La repercusión del coste del combustible en los precios del transporte: resulta inadmisible que el oligopolio de las petroleras y sus consabidas y traumáticas consecuencias sean asumidas casi de manera exclusiva por nuestro sector. Puede que este sea el momento de echar por tierra uno de los males endémicos del transporte de mercancías, ya que introducir en los contratos de transporte en forma de coletilla «salvo pacto en contrario», implica que no todos los transportistas trabajemos en igualdad de condiciones. Tener la posibilidad de incrementar o disminuir los precios de nuestros servicios en función del aumento o descenso del precio de los carburantes contribuiría a que el transporte de mercancías dejara de ser deficitario en no pocas ocasiones y a combatir  o minimizar las consecuencias de las estrategias de los comercializadores de combustible.

Reducción de las sanciones en materia de Transportes por pronto pago hasta el 50%: partiendo de premisa del agravio comparativo de  la elevada cuantía del baremo sancionador en España respecto a otros países Comunitarios, como por ejemplo hasta 4.600 euros por infracciones muy graves en España frente a los 1.500 euros por ese mismo tipo de sanciones en Francia, la Administración ha de acceder a reducir  estas sanciones un 50% por pronto pago, atendiendo a principios lógicos y razonables, de la misma manera que ocurre en la Ley de Seguridad Vial, equiparando ambas leyes.

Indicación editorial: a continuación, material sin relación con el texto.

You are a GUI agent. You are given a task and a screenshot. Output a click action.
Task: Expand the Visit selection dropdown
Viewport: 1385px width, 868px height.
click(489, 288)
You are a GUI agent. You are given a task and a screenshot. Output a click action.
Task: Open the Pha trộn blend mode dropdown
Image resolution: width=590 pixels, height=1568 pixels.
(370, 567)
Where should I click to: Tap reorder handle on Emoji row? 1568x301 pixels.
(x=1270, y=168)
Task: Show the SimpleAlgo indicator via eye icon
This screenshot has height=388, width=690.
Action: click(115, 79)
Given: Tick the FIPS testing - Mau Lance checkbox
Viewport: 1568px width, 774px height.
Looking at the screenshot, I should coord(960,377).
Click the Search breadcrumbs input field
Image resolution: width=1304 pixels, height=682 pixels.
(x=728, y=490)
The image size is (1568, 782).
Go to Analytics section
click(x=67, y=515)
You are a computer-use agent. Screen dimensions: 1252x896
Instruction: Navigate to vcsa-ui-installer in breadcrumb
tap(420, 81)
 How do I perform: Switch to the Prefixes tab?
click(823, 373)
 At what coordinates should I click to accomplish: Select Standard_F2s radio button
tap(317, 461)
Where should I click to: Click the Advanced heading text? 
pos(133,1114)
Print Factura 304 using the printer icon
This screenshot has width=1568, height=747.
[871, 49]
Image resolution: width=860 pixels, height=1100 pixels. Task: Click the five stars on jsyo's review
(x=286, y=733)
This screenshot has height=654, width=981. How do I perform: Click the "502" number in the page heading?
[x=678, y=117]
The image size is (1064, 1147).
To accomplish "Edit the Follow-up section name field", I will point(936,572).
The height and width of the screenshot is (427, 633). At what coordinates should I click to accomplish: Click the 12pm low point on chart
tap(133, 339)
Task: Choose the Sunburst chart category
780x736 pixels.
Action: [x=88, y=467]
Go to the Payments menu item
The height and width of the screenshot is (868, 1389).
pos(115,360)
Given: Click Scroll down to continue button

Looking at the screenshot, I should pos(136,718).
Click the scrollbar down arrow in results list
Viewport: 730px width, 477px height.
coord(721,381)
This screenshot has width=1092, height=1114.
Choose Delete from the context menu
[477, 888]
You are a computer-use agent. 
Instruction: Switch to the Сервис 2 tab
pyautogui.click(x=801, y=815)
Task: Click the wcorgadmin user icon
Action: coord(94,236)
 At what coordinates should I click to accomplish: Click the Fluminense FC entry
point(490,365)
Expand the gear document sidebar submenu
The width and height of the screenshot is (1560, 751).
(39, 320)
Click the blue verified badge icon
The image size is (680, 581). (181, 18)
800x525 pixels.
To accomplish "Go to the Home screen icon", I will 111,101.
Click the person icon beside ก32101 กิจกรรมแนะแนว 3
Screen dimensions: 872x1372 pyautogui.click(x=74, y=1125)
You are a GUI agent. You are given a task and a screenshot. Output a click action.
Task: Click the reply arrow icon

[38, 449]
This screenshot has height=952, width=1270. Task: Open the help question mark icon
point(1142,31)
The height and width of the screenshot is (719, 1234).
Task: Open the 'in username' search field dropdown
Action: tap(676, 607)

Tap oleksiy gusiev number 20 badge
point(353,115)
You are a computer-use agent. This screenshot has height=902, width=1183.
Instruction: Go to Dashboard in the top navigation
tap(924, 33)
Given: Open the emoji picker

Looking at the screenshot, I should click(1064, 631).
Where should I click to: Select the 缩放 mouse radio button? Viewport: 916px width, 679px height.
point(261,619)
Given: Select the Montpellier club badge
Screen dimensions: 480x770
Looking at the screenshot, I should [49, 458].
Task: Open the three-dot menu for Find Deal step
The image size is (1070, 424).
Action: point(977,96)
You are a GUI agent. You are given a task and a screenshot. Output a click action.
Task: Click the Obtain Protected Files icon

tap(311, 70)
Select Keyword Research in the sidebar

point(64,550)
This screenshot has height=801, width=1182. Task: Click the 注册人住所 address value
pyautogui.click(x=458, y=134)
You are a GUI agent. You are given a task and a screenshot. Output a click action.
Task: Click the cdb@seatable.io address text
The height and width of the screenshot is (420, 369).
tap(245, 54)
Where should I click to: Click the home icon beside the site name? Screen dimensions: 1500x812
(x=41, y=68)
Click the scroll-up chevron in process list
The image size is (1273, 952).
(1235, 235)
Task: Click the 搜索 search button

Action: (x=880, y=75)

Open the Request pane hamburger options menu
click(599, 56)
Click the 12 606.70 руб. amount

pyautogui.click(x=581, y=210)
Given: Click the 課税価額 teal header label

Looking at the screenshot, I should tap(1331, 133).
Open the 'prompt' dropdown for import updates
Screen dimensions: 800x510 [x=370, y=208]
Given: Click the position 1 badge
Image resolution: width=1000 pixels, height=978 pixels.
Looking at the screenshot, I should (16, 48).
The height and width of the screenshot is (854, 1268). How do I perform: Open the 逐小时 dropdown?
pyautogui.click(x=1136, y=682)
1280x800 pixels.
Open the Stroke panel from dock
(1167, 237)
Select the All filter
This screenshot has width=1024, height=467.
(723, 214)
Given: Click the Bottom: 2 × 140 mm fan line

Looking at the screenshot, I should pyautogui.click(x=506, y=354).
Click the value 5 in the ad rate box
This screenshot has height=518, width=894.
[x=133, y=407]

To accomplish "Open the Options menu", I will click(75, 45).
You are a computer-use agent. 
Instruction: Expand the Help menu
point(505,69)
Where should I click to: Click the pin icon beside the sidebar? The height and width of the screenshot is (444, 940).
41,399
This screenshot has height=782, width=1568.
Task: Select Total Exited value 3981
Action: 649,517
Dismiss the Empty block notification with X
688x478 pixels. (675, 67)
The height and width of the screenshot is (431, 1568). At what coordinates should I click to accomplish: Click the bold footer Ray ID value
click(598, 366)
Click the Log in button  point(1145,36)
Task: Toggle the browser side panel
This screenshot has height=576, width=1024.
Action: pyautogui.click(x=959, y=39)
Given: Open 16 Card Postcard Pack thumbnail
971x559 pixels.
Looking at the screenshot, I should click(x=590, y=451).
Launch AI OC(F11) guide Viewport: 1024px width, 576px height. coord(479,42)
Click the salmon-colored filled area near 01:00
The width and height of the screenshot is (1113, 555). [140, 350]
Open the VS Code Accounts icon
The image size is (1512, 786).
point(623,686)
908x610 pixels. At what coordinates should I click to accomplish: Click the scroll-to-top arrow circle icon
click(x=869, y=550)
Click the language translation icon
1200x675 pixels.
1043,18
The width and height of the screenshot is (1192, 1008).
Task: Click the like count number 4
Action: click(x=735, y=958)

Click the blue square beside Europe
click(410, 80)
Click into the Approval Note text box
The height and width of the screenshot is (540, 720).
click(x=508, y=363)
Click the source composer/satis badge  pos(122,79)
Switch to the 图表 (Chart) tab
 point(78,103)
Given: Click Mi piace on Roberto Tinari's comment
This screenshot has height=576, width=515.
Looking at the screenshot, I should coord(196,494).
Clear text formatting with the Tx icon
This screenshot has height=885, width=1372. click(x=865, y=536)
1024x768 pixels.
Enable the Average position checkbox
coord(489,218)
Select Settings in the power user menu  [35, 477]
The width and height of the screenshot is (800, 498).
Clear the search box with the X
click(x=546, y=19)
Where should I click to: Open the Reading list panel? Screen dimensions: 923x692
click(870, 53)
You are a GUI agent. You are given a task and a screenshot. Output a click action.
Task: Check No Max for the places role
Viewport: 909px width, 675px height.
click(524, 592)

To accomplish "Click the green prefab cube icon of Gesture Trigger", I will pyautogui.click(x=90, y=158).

Responsabilidad objetiva del empresario y pérdida de la honorabilidad: me permito unir ambos aspectos ya que considero que poseen cierta correlación. Si bien a los empresarios nos resulta  imposible, haciendo referencia al consumo de alcohol o drogas, conocer en ciertas ocasiones las condiciones en las que nuestros conductores se suben a un camión,  no puede recaer toda la responsabilidad sobre nosotros. Los conductores deben ser responsables para saber cuándo pueden o no conducir un camión y asumir las consecuencias derivadas en este sentido.

Además, estos desagradables problemas pueden llevarnos a los empresarios a la pérdida de la honorabilidad y, por consiguiente a la inhabilitación para la profesión, acarreando  gravísimas consecuencias … En este sentido,  la pérdida de la honorabilidad en la nueva LOTT debería  ser motivada por razones de proporcionalidad, puesto que un empresario con 100 vehículos está mucho más expuesto a su pérdida que otro con 5 vehículos.

En definitiva, entiendo que la nueva LOTT, encargada de relevar a la actual que ya acumula una vigencia que supera los 25 años, ha de tener muy en cuenta los aspectos expuestos anteriormente, ya que, en resumidas cuentas, representan la evolución de nuestro sector en estos cinco lustros y ofrecen una fiel imagen de la problemática que afecta  actualmente a nuestro sector.

Esperemos que esta serie de reivindicaciones, a mi parecer sensatas, lógicas y razonables, sean atendidas a la hora de la redacción definitiva de esta Ley que, de momento, ha conseguido poner de acuerdo a la práctica totalidad del sector, y esto, atendiendo a la heterogeneidad del mismo, tiene suma  importancia.